Request - Update the stored items from the line containing "The height and width of the screenshot is (754, 1000)." through the line containing "y2-axis-title: Epoxide yield (%) is" so that "Describe the element" becomes "Identify the element", with nothing else altered. Return only those lines.

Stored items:
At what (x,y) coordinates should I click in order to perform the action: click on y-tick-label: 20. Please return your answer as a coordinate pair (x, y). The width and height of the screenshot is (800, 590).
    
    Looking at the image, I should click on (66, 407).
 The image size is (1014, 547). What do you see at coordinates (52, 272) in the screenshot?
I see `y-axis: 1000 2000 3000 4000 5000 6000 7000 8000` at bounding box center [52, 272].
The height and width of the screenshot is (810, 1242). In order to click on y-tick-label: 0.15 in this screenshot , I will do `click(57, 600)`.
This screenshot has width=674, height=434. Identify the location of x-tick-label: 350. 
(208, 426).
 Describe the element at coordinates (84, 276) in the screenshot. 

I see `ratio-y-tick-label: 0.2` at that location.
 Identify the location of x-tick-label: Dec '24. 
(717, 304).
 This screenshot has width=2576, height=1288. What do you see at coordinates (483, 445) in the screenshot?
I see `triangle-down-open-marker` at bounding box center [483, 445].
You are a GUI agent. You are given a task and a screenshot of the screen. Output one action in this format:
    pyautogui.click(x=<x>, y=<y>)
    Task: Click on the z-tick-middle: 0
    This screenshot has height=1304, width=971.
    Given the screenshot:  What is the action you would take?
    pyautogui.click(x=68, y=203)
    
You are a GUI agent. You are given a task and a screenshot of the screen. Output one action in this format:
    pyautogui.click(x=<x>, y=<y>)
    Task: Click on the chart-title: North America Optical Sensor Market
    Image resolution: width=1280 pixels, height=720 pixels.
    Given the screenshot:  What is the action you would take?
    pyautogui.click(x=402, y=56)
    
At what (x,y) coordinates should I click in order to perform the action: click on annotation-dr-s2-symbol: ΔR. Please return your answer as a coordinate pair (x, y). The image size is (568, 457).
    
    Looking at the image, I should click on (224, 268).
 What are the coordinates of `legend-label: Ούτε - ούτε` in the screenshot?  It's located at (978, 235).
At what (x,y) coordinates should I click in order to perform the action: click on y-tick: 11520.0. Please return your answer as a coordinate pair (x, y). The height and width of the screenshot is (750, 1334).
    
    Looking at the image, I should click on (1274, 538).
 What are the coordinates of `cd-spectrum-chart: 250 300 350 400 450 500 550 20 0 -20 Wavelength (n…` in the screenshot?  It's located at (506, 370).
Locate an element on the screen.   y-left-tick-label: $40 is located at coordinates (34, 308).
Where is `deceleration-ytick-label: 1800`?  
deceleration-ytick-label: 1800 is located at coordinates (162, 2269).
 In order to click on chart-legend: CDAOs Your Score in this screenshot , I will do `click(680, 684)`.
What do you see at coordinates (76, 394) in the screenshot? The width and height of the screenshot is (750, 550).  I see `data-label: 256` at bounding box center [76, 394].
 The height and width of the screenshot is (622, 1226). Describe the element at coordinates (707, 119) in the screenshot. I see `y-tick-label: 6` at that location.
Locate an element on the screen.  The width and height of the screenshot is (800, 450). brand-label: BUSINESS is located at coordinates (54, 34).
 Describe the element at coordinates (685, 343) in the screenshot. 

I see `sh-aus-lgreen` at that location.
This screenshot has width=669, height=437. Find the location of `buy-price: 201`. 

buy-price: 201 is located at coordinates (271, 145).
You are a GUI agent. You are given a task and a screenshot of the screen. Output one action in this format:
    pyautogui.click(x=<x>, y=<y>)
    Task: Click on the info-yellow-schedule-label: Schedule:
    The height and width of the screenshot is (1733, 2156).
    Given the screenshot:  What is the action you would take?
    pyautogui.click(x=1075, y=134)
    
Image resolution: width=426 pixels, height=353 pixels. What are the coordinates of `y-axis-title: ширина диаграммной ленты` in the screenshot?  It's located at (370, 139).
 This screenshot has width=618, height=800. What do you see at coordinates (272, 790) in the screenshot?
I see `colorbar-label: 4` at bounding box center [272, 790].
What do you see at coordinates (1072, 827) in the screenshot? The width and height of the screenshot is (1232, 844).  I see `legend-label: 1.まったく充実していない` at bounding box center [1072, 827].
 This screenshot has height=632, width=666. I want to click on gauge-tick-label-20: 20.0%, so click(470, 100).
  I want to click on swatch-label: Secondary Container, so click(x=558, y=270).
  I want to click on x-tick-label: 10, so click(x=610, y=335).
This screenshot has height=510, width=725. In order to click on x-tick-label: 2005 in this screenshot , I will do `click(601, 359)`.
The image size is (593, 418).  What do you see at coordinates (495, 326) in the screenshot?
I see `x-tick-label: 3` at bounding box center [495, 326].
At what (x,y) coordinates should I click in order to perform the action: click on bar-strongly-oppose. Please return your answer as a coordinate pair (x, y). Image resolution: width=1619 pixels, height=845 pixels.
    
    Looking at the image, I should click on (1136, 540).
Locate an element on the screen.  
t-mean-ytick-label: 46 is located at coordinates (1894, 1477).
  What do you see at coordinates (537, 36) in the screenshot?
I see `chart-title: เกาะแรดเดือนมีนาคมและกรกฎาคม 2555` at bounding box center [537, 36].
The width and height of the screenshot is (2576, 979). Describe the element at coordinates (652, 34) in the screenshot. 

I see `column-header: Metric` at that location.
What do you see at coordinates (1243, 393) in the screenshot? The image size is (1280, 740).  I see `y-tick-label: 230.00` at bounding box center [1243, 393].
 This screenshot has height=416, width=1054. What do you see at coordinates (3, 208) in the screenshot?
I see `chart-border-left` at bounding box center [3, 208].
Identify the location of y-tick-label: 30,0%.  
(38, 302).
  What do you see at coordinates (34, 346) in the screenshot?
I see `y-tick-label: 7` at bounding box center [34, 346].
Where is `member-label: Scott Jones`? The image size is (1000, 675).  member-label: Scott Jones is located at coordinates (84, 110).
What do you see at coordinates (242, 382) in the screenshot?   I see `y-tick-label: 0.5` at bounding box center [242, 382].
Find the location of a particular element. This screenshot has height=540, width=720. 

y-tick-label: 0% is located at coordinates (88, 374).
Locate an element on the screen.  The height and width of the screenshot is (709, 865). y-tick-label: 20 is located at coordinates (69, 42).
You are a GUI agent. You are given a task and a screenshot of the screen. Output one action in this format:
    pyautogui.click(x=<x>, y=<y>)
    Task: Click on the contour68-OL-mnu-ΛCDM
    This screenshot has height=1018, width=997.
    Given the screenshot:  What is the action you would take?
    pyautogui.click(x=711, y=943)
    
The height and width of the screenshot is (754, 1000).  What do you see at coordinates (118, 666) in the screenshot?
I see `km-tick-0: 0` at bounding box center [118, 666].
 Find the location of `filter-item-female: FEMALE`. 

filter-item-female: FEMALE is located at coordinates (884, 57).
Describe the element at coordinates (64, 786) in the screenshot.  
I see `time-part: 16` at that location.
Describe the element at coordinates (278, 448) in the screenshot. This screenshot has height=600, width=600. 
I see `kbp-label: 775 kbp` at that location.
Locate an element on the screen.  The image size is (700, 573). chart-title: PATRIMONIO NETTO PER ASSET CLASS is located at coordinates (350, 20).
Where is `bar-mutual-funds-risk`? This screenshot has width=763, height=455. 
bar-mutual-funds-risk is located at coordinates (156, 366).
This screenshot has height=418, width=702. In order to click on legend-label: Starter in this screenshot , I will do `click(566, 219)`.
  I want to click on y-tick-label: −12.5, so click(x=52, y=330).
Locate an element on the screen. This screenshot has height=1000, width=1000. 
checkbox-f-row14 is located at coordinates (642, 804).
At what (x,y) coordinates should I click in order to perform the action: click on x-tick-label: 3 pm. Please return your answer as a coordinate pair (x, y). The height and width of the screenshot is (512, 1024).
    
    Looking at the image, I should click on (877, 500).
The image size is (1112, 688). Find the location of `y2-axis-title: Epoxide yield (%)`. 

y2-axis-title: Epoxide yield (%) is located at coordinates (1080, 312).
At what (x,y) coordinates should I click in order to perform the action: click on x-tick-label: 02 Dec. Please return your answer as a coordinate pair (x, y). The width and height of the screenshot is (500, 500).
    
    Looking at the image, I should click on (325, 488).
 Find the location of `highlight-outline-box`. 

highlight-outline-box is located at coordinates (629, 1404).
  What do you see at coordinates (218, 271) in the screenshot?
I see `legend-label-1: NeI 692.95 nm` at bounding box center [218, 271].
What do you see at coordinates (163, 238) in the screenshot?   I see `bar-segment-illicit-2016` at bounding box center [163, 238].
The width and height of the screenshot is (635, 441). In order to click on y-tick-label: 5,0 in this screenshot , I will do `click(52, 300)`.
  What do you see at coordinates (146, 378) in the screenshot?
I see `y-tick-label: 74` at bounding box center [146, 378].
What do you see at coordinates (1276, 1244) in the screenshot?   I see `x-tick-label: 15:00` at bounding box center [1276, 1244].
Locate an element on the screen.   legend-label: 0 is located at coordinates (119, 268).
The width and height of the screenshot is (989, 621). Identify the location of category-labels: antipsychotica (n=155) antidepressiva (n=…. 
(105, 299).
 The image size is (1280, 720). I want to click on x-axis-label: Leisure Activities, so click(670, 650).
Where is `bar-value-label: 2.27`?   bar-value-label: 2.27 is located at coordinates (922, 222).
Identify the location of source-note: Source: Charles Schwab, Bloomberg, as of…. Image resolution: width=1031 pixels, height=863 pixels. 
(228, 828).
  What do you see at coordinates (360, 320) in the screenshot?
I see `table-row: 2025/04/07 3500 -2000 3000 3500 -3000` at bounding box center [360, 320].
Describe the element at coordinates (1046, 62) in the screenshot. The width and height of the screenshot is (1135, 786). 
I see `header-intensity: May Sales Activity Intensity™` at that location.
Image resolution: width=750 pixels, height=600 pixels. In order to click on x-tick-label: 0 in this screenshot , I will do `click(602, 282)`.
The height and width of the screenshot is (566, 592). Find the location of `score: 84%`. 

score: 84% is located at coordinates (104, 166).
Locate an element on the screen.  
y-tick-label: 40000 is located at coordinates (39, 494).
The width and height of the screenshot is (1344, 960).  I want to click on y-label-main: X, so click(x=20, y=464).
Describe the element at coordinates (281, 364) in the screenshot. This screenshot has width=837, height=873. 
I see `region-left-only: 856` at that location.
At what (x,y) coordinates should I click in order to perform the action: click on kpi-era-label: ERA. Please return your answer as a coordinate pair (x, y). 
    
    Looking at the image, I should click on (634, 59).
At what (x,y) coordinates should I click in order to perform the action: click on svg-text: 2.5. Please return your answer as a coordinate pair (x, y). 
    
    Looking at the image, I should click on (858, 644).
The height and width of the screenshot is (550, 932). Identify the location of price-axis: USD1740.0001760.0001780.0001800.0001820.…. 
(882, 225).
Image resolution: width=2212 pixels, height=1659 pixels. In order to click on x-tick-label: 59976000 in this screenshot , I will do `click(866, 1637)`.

Result of this task -
The height and width of the screenshot is (754, 1000).  What do you see at coordinates (118, 666) in the screenshot?
I see `km-tick-0: 0` at bounding box center [118, 666].
 Find the location of `filter-item-female: FEMALE`. 

filter-item-female: FEMALE is located at coordinates (884, 57).
Identify the element at coordinates (64, 786) in the screenshot.  
I see `time-part: 16` at that location.
Identify the element at coordinates (278, 448) in the screenshot. This screenshot has height=600, width=600. 
I see `kbp-label: 775 kbp` at that location.
Locate an element on the screen.  The image size is (700, 573). chart-title: PATRIMONIO NETTO PER ASSET CLASS is located at coordinates (350, 20).
Where is `bar-mutual-funds-risk`? This screenshot has width=763, height=455. 
bar-mutual-funds-risk is located at coordinates (156, 366).
This screenshot has height=418, width=702. In order to click on legend-label: Starter in this screenshot , I will do `click(566, 219)`.
  I want to click on y-tick-label: −12.5, so click(x=52, y=330).
Locate an element on the screen. This screenshot has height=1000, width=1000. 
checkbox-f-row14 is located at coordinates (642, 804).
At what (x,y) coordinates should I click in order to perform the action: click on x-tick-label: 3 pm. Please return your answer as a coordinate pair (x, y). The height and width of the screenshot is (512, 1024).
    
    Looking at the image, I should click on (877, 500).
The image size is (1112, 688). Find the location of `y2-axis-title: Epoxide yield (%)`. 

y2-axis-title: Epoxide yield (%) is located at coordinates (1080, 312).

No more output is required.